> [SUPPLIED DATA]:
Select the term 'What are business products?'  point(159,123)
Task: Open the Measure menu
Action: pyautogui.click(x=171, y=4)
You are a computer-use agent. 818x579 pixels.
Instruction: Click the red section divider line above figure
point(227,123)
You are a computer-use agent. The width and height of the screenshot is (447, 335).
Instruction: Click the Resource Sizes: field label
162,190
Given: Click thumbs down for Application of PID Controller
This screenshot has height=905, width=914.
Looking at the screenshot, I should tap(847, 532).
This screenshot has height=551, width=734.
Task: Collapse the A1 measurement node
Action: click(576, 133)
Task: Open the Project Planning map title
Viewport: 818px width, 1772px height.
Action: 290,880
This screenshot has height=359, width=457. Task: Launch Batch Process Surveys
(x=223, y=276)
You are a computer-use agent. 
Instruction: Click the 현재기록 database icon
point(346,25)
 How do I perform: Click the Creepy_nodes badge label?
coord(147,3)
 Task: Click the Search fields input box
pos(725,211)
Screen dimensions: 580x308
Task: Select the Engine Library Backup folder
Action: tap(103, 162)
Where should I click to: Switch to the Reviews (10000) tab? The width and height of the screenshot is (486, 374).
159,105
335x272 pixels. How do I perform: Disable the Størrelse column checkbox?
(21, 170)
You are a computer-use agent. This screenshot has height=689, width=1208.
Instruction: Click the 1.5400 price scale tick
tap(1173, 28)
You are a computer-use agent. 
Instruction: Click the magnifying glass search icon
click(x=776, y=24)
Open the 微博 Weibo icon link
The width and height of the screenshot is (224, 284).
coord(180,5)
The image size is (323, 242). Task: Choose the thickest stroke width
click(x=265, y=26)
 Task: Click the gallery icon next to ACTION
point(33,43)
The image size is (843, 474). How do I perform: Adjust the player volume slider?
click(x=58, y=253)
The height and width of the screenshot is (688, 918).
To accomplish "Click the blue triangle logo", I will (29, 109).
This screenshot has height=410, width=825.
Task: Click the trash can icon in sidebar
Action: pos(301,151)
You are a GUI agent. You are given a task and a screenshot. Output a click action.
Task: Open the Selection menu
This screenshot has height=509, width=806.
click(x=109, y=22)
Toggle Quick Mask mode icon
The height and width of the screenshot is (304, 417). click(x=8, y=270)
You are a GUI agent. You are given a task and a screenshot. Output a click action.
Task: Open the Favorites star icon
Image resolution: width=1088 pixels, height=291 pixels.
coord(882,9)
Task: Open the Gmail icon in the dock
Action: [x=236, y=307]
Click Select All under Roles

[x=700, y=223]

> [PROBLEM STATEMENT]: With nothing added or dropped, write out the listing again.

> [RESPONSE]:
Select the term 'What are business products?'  point(159,123)
Task: Open the Measure menu
Action: pyautogui.click(x=171, y=4)
You are a computer-use agent. 818x579 pixels.
Instruction: Click the red section divider line above figure
point(227,123)
You are a computer-use agent. The width and height of the screenshot is (447, 335).
Instruction: Click the Resource Sizes: field label
162,190
Given: Click thumbs down for Application of PID Controller
This screenshot has height=905, width=914.
Looking at the screenshot, I should tap(847, 532).
This screenshot has height=551, width=734.
Task: Collapse the A1 measurement node
Action: click(576, 133)
Task: Open the Project Planning map title
Viewport: 818px width, 1772px height.
Action: 290,880
This screenshot has height=359, width=457. Task: Launch Batch Process Surveys
(x=223, y=276)
You are a computer-use agent. 
Instruction: Click the 현재기록 database icon
point(346,25)
 How do I perform: Click the Creepy_nodes badge label?
coord(147,3)
 Task: Click the Search fields input box
pos(725,211)
Screen dimensions: 580x308
Task: Select the Engine Library Backup folder
Action: tap(103, 162)
Where should I click to: Switch to the Reviews (10000) tab? The width and height of the screenshot is (486, 374).
159,105
335x272 pixels. How do I perform: Disable the Størrelse column checkbox?
(21, 170)
You are a computer-use agent. This screenshot has height=689, width=1208.
Instruction: Click the 1.5400 price scale tick
tap(1173, 28)
You are a computer-use agent. 
Instruction: Click the magnifying glass search icon
click(x=776, y=24)
Open the 微博 Weibo icon link
The width and height of the screenshot is (224, 284).
coord(180,5)
The image size is (323, 242). Task: Choose the thickest stroke width
click(x=265, y=26)
 Task: Click the gallery icon next to ACTION
point(33,43)
The image size is (843, 474). How do I perform: Adjust the player volume slider?
click(x=58, y=253)
The height and width of the screenshot is (688, 918).
To accomplish "Click the blue triangle logo", I will (29, 109).
This screenshot has height=410, width=825.
Task: Click the trash can icon in sidebar
Action: pos(301,151)
You are a GUI agent. You are given a task and a screenshot. Output a click action.
Task: Open the Selection menu
This screenshot has height=509, width=806.
click(x=109, y=22)
Toggle Quick Mask mode icon
The height and width of the screenshot is (304, 417). click(x=8, y=270)
You are a GUI agent. You are given a task and a screenshot. Output a click action.
Task: Open the Favorites star icon
Image resolution: width=1088 pixels, height=291 pixels.
coord(882,9)
Task: Open the Gmail icon in the dock
Action: [x=236, y=307]
Click Select All under Roles

[x=700, y=223]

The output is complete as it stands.